History

United States
- Name: Purdue Victory
- Namesake: Purdue University
- Owner: War Shipping Administration (WSA)
- Operator: Waterman Steamship Corp.
- Ordered: as type (EC2-S-C1) hull, MCV hull 740
- Awarded: 1 January 1942
- Builder: Permanente Metals Corporation, Yard No. 2, Richmond, California
- Cost: $1,149,493
- Yard number: 740
- Way number: 5
- Laid down: 11 February 1945
- Launched: 24 March 1945
- Sponsored by: Mrs. Paul N. Mulvany
- Completed: 18 April 1945
- Identification: Call sign: ANRF; ;
- Fate: Laid up in National Defense Reserve Fleet, Mobile, Alabama, 14 December 1949; Laid up in Suisun Bay Reserve Fleet, Suisun Bay, California, 21 April 1952; Sold for scrapping, 5 February 1992, removed from fleet, 7 April 1992;

General characteristics
- Class & type: Victory ship; type VC2-S-AP2, standard;
- Tonnage: 10,750 DWT; 7,612 GRT;
- Displacement: 15,200 long tons (15,444 t) (standard)
- Length: 455 feet 3 inches (139 m) oa; 436 feet 6 inches (133 m) pp; 444 feet (135 m) lwl;
- Beam: 62 feet (19 m)
- Draft: 28 ft (8.5 m)
- Installed power: 2 × Oil fired boilers; 6,000 hp (4,500 kW);
- Propulsion: 2 × steam turbines; 1 × screw propeller;
- Speed: 15 knots (28 km/h; 17 mph)
- Capacity: 523,740 cubic feet (14,831 m^{3}) (grain); 453,210 cubic feet (12,833 m^{3}) (bale);
- Complement: 38–62 USMM; 21–40 USNAG;
- Armament: Varied by ship; Bow-mounted 3 inches (76 mm)/50 caliber gun; Stern-mounted 5 inches (127 mm)/50 caliber gun; 8 × single 20 millimeters (0.79 in) Oerlikon anti-aircraft (AA) cannons and/or,;

= SS Purdue Victory =

Victory ship of WWII

SS Purdue Victory was a Victory ship built in the United States during World War II. She was named after Purdue University, West Lafayette, Indiana.

==Construction==
Purdue Victory was laid down on 11 February 1945, under a Maritime Commission (MARCOM) contract, MCV hull 740, by the Permanente Metals Corporation, Yard No. 2, Richmond, California; she was sponsored by Mrs.

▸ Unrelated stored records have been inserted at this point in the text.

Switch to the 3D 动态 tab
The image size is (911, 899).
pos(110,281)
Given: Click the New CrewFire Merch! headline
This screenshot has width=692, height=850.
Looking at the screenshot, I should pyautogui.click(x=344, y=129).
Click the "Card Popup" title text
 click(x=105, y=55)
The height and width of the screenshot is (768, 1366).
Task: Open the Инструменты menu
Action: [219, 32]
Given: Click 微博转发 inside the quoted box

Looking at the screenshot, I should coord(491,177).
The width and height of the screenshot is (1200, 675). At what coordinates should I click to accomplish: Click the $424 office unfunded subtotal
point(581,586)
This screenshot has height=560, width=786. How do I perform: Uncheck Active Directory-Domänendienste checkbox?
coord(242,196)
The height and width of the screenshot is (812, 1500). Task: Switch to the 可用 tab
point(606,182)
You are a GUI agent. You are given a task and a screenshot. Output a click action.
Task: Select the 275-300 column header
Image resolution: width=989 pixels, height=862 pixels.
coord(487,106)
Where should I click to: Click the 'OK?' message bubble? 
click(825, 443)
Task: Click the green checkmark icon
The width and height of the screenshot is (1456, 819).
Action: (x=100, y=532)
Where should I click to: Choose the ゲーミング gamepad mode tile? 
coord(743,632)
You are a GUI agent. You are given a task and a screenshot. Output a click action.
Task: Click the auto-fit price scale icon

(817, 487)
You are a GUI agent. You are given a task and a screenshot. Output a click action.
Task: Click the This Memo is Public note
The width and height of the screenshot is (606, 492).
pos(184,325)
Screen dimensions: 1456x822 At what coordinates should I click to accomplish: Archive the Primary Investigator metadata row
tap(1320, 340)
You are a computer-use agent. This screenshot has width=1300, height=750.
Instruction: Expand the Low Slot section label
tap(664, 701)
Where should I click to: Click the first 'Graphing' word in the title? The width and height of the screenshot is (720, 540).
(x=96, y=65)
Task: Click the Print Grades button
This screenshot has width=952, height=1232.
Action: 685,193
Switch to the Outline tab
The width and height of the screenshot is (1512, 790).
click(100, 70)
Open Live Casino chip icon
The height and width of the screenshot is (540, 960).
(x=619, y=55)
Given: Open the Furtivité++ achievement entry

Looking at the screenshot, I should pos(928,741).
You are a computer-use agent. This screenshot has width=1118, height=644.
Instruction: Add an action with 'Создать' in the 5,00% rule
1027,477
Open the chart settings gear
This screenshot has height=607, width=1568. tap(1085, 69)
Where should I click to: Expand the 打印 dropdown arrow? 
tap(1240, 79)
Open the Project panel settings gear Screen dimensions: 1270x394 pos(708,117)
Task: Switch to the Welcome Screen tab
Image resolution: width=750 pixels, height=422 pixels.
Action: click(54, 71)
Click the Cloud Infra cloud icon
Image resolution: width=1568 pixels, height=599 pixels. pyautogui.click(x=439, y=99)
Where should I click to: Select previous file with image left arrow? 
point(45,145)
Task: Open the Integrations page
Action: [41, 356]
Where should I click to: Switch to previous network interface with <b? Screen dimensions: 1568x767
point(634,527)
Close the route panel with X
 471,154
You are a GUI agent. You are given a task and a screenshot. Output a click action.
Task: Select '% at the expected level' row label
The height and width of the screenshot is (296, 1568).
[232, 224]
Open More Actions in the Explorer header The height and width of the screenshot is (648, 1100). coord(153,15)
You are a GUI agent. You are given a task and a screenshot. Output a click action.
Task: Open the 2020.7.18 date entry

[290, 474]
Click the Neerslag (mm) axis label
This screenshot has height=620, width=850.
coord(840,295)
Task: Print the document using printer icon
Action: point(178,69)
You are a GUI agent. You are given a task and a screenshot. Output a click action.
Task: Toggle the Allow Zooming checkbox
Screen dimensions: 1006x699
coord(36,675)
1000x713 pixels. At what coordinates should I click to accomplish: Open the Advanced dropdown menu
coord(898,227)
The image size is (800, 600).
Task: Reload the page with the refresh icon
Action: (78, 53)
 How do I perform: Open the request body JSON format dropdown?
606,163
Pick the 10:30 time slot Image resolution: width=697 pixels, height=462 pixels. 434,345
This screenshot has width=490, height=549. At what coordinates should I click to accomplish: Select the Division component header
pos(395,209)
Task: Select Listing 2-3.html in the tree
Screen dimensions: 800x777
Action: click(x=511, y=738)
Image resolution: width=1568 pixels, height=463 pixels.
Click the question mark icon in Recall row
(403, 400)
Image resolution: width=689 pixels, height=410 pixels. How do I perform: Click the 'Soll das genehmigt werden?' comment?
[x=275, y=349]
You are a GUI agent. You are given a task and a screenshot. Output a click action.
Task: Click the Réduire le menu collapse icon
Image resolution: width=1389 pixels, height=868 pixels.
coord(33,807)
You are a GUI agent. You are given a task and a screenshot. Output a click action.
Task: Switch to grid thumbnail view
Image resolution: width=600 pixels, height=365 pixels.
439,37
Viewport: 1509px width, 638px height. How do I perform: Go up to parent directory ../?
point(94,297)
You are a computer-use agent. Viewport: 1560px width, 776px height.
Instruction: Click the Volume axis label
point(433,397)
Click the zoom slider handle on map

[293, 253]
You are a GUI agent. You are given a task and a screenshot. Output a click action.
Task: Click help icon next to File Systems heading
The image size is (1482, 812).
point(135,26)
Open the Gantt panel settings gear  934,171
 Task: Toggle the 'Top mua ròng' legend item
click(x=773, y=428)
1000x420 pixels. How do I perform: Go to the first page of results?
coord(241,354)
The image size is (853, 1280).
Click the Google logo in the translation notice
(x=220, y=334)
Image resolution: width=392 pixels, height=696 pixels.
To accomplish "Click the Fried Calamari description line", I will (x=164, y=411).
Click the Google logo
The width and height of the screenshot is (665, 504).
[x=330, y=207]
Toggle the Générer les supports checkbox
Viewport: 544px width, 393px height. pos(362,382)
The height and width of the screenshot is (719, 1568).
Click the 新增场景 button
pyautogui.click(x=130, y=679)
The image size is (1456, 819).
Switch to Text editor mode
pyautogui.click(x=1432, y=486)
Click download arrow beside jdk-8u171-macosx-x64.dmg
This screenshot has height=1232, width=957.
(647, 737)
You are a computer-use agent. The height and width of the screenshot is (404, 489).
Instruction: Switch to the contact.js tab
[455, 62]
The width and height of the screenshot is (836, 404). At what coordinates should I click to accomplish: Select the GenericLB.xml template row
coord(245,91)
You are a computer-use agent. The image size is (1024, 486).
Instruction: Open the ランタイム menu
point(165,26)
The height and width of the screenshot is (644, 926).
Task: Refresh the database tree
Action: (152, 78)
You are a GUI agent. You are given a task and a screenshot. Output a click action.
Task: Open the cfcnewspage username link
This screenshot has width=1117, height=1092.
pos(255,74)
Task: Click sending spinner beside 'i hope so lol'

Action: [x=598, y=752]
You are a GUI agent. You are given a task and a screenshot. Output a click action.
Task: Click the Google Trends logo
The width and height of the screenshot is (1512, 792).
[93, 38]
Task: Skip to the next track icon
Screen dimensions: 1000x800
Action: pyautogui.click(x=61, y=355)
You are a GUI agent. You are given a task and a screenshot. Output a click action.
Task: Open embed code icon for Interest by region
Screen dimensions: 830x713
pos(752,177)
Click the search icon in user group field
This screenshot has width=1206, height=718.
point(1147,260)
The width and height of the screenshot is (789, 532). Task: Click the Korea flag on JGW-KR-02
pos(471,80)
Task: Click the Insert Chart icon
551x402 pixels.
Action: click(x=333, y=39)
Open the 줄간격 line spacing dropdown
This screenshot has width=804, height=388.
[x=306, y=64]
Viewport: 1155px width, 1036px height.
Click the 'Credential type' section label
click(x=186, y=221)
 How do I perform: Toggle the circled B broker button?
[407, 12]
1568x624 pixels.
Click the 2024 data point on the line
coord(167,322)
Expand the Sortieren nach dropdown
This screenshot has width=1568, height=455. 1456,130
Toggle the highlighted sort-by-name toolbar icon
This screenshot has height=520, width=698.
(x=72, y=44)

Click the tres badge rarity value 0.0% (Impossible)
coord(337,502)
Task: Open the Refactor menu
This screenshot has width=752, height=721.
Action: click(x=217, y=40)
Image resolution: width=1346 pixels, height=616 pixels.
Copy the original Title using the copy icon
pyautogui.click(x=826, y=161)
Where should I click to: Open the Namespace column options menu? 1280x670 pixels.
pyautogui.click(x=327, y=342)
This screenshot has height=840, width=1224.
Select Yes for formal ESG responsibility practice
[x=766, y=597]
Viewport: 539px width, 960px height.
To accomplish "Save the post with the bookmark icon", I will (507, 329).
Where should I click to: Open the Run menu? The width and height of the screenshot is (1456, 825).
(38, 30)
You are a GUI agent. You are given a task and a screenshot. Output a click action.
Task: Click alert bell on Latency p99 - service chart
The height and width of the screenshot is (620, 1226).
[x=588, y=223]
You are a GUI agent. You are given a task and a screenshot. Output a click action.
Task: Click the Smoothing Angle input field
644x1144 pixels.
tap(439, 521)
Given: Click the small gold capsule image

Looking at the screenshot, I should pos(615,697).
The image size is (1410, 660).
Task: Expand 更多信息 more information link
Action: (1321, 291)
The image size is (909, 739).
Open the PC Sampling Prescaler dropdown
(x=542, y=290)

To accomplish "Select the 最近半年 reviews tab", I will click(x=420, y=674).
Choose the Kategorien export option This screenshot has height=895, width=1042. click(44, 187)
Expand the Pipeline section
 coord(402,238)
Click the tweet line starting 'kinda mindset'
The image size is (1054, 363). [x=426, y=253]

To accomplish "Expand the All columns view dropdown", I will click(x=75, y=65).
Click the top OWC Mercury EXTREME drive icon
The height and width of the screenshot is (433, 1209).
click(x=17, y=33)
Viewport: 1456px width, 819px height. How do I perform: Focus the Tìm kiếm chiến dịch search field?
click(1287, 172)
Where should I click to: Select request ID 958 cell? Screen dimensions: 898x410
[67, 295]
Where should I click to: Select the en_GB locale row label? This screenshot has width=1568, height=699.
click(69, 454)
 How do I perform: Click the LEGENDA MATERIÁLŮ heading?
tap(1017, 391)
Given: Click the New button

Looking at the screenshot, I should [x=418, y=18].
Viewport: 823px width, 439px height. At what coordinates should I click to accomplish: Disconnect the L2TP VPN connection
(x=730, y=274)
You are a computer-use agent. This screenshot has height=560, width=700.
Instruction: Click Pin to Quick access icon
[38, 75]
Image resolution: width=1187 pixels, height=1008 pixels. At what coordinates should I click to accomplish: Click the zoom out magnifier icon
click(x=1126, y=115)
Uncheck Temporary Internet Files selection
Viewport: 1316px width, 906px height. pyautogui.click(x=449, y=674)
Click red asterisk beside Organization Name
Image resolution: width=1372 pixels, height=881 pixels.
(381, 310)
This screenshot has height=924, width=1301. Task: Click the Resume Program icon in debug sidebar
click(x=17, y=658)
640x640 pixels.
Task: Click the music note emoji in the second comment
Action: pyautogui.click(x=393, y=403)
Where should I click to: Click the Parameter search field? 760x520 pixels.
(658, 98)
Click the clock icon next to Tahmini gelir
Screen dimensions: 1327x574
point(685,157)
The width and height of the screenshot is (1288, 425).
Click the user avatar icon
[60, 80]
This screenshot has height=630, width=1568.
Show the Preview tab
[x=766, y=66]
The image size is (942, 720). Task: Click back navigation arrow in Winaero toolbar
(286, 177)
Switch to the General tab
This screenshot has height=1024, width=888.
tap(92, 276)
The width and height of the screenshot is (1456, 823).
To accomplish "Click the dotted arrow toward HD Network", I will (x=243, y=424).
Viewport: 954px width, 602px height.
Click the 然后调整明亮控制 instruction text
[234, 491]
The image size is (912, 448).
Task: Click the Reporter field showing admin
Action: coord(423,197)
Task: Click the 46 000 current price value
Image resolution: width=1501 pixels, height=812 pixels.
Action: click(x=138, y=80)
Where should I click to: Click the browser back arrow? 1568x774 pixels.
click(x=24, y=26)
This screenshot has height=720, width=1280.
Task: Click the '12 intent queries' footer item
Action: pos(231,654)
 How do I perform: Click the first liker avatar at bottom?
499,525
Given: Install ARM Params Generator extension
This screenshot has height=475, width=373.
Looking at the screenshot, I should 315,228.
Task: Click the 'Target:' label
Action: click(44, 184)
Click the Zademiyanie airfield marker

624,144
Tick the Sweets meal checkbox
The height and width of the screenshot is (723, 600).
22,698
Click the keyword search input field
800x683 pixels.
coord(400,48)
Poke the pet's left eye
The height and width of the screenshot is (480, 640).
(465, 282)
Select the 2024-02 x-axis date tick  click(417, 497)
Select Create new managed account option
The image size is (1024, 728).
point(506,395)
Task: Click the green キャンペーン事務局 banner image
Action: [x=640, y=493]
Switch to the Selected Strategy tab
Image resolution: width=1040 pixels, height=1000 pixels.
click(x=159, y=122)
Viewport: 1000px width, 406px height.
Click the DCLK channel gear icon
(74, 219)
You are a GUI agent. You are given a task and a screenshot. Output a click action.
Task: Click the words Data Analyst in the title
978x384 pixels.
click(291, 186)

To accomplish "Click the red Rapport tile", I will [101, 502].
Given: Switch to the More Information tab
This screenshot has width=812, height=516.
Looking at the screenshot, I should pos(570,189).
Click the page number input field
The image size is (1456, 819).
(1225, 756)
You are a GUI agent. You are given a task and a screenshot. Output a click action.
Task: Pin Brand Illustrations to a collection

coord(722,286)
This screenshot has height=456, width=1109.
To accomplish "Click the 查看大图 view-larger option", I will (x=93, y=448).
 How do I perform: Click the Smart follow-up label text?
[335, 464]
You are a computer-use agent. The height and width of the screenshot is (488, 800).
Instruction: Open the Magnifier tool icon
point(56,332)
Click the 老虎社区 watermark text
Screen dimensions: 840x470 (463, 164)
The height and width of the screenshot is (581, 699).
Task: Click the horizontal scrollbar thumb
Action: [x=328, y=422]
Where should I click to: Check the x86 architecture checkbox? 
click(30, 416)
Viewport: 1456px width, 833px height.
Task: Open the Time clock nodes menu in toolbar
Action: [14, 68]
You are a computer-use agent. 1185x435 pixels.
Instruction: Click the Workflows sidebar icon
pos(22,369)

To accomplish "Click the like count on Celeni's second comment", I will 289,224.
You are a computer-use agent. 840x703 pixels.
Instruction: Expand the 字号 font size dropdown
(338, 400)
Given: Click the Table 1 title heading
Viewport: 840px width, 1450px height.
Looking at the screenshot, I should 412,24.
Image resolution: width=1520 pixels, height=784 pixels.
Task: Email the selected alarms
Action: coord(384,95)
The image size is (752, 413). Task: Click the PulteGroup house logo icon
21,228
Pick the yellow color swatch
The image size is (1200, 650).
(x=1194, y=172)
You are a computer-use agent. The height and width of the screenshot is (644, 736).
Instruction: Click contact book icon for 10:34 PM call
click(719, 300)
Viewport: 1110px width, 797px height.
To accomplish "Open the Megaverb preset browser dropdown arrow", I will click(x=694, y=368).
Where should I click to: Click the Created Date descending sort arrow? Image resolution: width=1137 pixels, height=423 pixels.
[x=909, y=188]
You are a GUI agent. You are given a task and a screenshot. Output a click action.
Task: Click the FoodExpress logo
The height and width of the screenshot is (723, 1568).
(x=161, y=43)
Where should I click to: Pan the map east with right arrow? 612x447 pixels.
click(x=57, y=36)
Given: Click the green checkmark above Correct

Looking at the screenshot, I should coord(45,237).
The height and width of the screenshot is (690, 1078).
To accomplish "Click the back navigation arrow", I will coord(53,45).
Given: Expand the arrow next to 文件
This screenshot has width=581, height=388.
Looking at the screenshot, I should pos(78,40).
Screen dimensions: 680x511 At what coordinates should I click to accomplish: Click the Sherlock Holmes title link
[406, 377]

Paul N. Mulvany, the wife of the assistant chief of the Construction & Inspection section at the regional office of MARCOM, and was launched on 24 March 1945.

==History==
She was allocated to Waterman Steamship Corp., on 18 April 1945. On 14 December 1949, she was laid up in the National Defense Reserve Fleet, Mobile, Alabama. She was reactivated 26 July 1950, and allocated to W. R. Chamberlin. On 21 March 1951, she was allocated to Pacific Far East Lines. On 21 April 1952, she was laid up in the Suisun Bay Reserve Fleet, Suisun Bay, California. She was again reactivated on 5 June 1966, for use by the Military Sea Transportation Service and allocated to Pacific Coast Transport Co. On 19 January 1970, she was laid up for the last time at Suisun Bay. On 5 February 1992, she was sold for scrapping to Mini Shipping and Trading Co., Ltd., for $350,000. She was removed from the fleet on 7 April 1992, with scrapping complete as of 15 December 1992.